Element lookup items
= = = = =

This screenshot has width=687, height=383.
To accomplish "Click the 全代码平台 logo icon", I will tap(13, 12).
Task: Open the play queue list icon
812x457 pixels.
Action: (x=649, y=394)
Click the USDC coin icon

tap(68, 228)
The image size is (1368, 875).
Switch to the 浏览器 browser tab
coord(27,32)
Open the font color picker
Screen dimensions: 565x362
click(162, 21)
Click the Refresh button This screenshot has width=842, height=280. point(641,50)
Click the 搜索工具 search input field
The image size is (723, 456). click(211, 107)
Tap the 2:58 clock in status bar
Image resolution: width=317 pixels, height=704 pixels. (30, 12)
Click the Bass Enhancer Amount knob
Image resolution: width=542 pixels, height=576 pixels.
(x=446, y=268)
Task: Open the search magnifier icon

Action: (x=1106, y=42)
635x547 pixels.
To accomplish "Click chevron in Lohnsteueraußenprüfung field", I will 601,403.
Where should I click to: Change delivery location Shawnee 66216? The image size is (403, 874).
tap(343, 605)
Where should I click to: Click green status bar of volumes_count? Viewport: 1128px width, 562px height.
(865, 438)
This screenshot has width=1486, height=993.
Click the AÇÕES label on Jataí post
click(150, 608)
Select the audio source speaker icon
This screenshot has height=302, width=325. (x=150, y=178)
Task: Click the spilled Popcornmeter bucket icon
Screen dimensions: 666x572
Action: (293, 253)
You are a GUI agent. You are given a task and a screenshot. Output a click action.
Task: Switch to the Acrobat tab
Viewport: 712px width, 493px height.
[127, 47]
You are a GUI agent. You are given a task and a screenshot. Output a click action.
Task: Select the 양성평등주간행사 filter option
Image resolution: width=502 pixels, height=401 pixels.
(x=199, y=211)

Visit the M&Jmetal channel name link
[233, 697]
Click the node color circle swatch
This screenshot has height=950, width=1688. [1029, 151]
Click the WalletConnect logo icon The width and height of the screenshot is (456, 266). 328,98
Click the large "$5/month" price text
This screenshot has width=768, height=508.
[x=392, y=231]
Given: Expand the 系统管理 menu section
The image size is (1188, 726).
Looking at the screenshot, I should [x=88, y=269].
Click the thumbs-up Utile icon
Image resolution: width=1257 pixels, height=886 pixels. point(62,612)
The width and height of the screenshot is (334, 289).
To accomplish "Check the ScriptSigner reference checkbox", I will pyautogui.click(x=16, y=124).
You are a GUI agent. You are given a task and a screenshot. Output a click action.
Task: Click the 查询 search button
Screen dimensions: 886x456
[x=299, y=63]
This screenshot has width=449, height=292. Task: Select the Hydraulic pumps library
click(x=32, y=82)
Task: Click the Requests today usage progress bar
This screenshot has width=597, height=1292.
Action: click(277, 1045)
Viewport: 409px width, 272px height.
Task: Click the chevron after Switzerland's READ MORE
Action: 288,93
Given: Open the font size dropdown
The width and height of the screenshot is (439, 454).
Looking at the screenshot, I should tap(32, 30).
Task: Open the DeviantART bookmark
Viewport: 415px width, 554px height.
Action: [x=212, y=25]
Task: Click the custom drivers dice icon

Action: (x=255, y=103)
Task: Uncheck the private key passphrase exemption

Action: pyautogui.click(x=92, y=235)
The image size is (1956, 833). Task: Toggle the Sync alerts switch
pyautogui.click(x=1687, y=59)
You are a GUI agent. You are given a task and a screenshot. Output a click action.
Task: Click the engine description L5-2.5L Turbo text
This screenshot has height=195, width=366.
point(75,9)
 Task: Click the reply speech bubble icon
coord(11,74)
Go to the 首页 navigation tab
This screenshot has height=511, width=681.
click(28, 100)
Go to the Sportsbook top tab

= = = = =

■ SET EXERCISE
Copy out the items above again, substituting "Display size" for every occurrence of "Screen dimensions" and leaving everything else as it is.

■ RIGHT ANSWER
This screenshot has width=687, height=383.
To accomplish "Click the 全代码平台 logo icon", I will tap(13, 12).
Task: Open the play queue list icon
812x457 pixels.
Action: (x=649, y=394)
Click the USDC coin icon

tap(68, 228)
The image size is (1368, 875).
Switch to the 浏览器 browser tab
coord(27,32)
Open the font color picker
Display size: 565x362
click(162, 21)
Click the Refresh button This screenshot has width=842, height=280. point(641,50)
Click the 搜索工具 search input field
The image size is (723, 456). click(211, 107)
Tap the 2:58 clock in status bar
Image resolution: width=317 pixels, height=704 pixels. (30, 12)
Click the Bass Enhancer Amount knob
Image resolution: width=542 pixels, height=576 pixels.
(x=446, y=268)
Task: Open the search magnifier icon

Action: (x=1106, y=42)
635x547 pixels.
To accomplish "Click chevron in Lohnsteueraußenprüfung field", I will 601,403.
Where should I click to: Change delivery location Shawnee 66216? The image size is (403, 874).
tap(343, 605)
Where should I click to: Click green status bar of volumes_count? Viewport: 1128px width, 562px height.
(865, 438)
This screenshot has width=1486, height=993.
Click the AÇÕES label on Jataí post
click(150, 608)
Select the audio source speaker icon
This screenshot has height=302, width=325. (x=150, y=178)
Task: Click the spilled Popcornmeter bucket icon
Display size: 666x572
Action: (293, 253)
You are a GUI agent. You are given a task and a screenshot. Output a click action.
Task: Switch to the Acrobat tab
Viewport: 712px width, 493px height.
[127, 47]
You are a GUI agent. You are given a task and a screenshot. Output a click action.
Task: Select the 양성평등주간행사 filter option
Image resolution: width=502 pixels, height=401 pixels.
(x=199, y=211)

Visit the M&Jmetal channel name link
[233, 697]
Click the node color circle swatch
This screenshot has height=950, width=1688. [1029, 151]
Click the WalletConnect logo icon The width and height of the screenshot is (456, 266). 328,98
Click the large "$5/month" price text
This screenshot has width=768, height=508.
[x=392, y=231]
Given: Expand the 系统管理 menu section
The image size is (1188, 726).
Looking at the screenshot, I should [x=88, y=269].
Click the thumbs-up Utile icon
Image resolution: width=1257 pixels, height=886 pixels. point(62,612)
The width and height of the screenshot is (334, 289).
To accomplish "Check the ScriptSigner reference checkbox", I will pyautogui.click(x=16, y=124).
You are a GUI agent. You are given a task and a screenshot. Output a click action.
Task: Click the 查询 search button
Display size: 886x456
[x=299, y=63]
This screenshot has width=449, height=292. Task: Select the Hydraulic pumps library
click(x=32, y=82)
Task: Click the Requests today usage progress bar
This screenshot has width=597, height=1292.
Action: click(277, 1045)
Viewport: 409px width, 272px height.
Task: Click the chevron after Switzerland's READ MORE
Action: 288,93
Given: Open the font size dropdown
The width and height of the screenshot is (439, 454).
Looking at the screenshot, I should tap(32, 30).
Task: Open the DeviantART bookmark
Viewport: 415px width, 554px height.
Action: [x=212, y=25]
Task: Click the custom drivers dice icon

Action: (x=255, y=103)
Task: Uncheck the private key passphrase exemption

Action: pyautogui.click(x=92, y=235)
The image size is (1956, 833). Task: Toggle the Sync alerts switch
pyautogui.click(x=1687, y=59)
You are a GUI agent. You are given a task and a screenshot. Output a click action.
Task: Click the engine description L5-2.5L Turbo text
This screenshot has height=195, width=366.
point(75,9)
 Task: Click the reply speech bubble icon
coord(11,74)
Go to the 首页 navigation tab
This screenshot has height=511, width=681.
click(28, 100)
Go to the Sportsbook top tab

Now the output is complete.